(Stored records)
• • • • • • •

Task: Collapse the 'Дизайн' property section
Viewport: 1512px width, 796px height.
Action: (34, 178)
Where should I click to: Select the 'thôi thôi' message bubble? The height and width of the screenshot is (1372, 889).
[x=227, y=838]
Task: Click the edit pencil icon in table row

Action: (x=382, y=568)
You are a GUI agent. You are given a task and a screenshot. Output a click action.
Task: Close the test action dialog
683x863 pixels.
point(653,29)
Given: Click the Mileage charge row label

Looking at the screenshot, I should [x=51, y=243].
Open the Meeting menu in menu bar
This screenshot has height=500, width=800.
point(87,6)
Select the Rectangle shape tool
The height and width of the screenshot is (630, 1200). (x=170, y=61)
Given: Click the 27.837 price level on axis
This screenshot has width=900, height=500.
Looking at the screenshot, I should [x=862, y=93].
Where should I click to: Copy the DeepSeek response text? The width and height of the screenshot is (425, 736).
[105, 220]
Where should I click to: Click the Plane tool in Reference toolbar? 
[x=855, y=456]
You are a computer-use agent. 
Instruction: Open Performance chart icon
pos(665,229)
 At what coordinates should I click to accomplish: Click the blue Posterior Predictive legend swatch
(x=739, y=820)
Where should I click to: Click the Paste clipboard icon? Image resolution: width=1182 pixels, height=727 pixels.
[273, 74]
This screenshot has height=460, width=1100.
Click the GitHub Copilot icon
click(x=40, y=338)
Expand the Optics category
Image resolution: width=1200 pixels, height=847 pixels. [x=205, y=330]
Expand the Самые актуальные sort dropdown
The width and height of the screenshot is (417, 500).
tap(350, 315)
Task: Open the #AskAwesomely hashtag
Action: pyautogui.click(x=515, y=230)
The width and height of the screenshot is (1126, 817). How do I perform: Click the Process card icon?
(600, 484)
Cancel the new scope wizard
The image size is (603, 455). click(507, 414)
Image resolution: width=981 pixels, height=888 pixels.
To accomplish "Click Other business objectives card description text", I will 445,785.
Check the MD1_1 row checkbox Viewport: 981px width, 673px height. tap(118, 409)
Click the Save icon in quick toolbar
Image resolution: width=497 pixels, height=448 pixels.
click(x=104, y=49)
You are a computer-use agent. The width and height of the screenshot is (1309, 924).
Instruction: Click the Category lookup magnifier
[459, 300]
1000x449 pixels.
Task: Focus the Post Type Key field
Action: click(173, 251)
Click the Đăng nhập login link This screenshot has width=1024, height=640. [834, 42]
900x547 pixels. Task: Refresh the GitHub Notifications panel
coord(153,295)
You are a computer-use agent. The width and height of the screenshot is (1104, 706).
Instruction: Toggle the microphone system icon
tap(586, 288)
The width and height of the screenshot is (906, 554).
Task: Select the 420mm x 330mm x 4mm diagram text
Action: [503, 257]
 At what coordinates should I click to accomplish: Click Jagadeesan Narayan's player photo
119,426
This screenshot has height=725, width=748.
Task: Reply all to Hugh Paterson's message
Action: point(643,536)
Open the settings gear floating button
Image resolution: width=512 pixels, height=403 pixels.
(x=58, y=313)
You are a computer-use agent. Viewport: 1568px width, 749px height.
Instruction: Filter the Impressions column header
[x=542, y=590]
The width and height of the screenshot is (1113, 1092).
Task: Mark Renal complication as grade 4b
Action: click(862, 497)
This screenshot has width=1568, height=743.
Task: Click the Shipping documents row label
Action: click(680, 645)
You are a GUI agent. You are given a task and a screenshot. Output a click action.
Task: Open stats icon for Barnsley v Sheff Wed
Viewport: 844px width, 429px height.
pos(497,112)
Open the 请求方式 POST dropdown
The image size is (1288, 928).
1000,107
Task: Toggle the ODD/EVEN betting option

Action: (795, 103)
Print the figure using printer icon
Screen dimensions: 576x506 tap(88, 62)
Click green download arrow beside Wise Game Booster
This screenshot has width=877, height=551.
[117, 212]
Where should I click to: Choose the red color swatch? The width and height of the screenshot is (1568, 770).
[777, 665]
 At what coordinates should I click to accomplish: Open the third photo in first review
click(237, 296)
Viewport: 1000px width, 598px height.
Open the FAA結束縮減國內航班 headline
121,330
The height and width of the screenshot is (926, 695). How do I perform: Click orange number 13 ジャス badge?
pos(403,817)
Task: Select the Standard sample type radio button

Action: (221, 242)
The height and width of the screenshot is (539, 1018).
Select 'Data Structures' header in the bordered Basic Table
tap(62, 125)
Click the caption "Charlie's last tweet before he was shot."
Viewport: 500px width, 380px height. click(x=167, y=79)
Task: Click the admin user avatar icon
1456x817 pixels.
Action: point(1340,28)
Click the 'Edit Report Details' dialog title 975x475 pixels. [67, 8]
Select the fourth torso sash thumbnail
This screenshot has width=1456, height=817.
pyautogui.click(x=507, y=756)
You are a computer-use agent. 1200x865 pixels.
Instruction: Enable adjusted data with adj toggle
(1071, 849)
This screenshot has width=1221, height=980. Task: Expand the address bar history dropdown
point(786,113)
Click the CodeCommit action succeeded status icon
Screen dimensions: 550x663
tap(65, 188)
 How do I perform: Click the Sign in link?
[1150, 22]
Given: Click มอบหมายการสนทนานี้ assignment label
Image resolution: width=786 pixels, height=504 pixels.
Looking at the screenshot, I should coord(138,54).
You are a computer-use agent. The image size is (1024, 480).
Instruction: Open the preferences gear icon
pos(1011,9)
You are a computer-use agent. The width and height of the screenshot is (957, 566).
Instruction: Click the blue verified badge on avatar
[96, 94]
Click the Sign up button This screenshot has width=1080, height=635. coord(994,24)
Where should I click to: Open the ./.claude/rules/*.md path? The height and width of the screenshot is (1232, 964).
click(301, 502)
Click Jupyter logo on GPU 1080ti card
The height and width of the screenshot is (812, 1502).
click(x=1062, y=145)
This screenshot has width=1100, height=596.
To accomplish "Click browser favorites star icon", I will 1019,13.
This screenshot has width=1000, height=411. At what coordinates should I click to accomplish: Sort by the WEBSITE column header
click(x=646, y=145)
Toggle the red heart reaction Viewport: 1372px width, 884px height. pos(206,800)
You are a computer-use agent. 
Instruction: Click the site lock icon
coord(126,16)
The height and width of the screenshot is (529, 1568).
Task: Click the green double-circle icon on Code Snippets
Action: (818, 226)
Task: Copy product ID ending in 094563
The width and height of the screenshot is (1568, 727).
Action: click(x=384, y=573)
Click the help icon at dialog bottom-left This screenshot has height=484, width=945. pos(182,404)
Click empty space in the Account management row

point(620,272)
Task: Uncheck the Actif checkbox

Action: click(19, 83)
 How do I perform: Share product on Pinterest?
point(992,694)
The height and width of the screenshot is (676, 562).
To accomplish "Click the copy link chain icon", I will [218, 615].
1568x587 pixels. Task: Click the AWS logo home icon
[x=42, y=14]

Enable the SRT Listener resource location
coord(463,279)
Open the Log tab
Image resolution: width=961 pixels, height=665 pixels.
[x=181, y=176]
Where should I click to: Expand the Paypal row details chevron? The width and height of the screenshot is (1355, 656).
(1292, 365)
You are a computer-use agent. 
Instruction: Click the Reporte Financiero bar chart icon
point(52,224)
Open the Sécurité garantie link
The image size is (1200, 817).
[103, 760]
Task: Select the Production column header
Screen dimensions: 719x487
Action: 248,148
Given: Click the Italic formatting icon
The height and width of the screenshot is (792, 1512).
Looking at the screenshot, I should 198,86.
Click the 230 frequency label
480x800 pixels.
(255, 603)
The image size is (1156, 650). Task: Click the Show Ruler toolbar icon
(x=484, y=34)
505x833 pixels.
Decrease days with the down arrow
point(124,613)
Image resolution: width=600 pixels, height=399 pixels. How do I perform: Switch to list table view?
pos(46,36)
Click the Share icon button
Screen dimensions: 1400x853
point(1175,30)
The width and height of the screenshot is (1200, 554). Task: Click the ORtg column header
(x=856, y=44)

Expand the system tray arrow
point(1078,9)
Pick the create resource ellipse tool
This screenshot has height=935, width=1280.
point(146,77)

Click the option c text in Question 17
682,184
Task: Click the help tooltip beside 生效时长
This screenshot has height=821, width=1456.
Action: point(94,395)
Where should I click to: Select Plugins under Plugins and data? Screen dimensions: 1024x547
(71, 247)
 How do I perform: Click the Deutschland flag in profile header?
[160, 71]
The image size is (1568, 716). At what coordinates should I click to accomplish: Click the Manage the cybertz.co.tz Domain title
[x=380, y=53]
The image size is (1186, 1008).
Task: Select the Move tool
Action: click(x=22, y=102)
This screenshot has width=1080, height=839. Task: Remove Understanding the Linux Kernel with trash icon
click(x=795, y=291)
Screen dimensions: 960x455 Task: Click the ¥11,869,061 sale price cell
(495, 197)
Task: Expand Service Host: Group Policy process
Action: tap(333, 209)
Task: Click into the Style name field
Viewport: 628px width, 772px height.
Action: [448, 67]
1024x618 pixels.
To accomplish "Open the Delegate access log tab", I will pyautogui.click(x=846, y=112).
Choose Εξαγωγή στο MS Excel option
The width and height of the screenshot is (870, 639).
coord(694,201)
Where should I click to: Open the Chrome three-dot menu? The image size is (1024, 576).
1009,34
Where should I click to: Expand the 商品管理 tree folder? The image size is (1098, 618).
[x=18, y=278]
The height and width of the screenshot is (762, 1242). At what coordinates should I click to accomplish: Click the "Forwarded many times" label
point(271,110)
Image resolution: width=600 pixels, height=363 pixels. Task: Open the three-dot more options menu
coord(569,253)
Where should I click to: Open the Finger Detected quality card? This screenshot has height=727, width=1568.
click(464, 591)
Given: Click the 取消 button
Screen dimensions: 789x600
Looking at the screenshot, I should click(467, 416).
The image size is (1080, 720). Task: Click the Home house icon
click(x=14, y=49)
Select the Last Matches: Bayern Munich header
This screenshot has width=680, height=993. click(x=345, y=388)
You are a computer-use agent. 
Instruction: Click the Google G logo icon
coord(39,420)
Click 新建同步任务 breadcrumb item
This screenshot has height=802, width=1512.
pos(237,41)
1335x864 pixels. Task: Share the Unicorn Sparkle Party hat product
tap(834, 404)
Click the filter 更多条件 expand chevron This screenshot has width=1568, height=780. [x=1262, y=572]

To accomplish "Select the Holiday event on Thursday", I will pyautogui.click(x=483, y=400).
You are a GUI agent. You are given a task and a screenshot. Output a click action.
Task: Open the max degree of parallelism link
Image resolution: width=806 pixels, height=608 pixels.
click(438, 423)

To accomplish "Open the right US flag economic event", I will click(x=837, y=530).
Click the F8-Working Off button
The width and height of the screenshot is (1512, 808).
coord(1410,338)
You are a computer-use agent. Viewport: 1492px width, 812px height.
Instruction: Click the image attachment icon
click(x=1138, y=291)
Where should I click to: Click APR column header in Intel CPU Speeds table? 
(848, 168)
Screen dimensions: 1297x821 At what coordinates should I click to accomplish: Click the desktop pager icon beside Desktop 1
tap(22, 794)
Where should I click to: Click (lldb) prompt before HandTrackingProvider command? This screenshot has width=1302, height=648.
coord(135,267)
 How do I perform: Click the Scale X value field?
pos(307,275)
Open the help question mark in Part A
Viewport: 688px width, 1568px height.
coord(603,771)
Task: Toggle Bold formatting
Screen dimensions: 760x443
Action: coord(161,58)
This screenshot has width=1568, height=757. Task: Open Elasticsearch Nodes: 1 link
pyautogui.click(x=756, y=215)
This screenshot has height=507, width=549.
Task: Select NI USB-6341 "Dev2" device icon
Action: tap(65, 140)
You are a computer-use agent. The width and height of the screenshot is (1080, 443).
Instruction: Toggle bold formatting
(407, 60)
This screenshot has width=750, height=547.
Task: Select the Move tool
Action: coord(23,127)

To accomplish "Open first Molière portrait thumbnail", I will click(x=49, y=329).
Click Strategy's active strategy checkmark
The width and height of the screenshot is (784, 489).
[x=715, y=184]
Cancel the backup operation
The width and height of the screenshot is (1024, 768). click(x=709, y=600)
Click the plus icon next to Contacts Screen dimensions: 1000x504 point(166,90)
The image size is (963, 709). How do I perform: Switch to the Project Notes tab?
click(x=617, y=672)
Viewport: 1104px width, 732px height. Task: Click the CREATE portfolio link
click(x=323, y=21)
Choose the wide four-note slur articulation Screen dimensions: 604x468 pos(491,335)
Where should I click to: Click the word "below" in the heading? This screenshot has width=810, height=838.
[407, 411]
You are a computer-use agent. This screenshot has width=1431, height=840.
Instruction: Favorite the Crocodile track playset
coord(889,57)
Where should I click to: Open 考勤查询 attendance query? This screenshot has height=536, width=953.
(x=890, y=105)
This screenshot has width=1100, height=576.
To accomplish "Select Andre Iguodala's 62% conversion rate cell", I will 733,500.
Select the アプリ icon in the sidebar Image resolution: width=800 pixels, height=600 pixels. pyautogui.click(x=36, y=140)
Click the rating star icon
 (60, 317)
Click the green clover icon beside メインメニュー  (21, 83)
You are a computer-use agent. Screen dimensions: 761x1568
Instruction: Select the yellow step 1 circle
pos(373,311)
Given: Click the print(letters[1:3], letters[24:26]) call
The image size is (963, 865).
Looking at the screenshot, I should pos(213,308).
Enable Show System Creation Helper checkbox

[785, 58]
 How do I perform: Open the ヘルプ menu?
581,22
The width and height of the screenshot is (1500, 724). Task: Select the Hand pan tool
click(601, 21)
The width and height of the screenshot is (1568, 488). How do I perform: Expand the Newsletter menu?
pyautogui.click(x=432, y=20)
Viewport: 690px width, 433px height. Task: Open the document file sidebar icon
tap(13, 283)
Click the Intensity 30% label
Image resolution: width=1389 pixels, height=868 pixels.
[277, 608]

• • • • • • •

__DESCRIPTION OF THE TASK__.
From the entries above, print the lines beginning at the one with "Image resolution: width=961" and stopping after the one with "1024x618 pixels.", exactly as written and with nothing else.

__ANSWER AREA__.
Image resolution: width=961 pixels, height=665 pixels.
[x=181, y=176]
Where should I click to: Expand the Paypal row details chevron? The width and height of the screenshot is (1355, 656).
(1292, 365)
You are a computer-use agent. 
Instruction: Click the Reporte Financiero bar chart icon
point(52,224)
Open the Sécurité garantie link
The image size is (1200, 817).
[103, 760]
Task: Select the Production column header
Screen dimensions: 719x487
Action: 248,148
Given: Click the Italic formatting icon
The height and width of the screenshot is (792, 1512).
Looking at the screenshot, I should 198,86.
Click the 230 frequency label
480x800 pixels.
(255, 603)
The image size is (1156, 650). Task: Click the Show Ruler toolbar icon
(x=484, y=34)
505x833 pixels.
Decrease days with the down arrow
point(124,613)
Image resolution: width=600 pixels, height=399 pixels. How do I perform: Switch to list table view?
pos(46,36)
Click the Share icon button
Screen dimensions: 1400x853
point(1175,30)
The width and height of the screenshot is (1200, 554). Task: Click the ORtg column header
(x=856, y=44)

Expand the system tray arrow
point(1078,9)
Pick the create resource ellipse tool
This screenshot has height=935, width=1280.
point(146,77)

Click the option c text in Question 17
682,184
Task: Click the help tooltip beside 生效时长
This screenshot has height=821, width=1456.
Action: point(94,395)
Where should I click to: Select Plugins under Plugins and data? Screen dimensions: 1024x547
(71, 247)
 How do I perform: Click the Deutschland flag in profile header?
[160, 71]
The image size is (1568, 716). At what coordinates should I click to accomplish: Click the Manage the cybertz.co.tz Domain title
[x=380, y=53]
The image size is (1186, 1008).
Task: Select the Move tool
Action: click(x=22, y=102)
This screenshot has width=1080, height=839. Task: Remove Understanding the Linux Kernel with trash icon
click(x=795, y=291)
Screen dimensions: 960x455 Task: Click the ¥11,869,061 sale price cell
(495, 197)
Task: Expand Service Host: Group Policy process
Action: tap(333, 209)
Task: Click into the Style name field
Viewport: 628px width, 772px height.
Action: [448, 67]
1024x618 pixels.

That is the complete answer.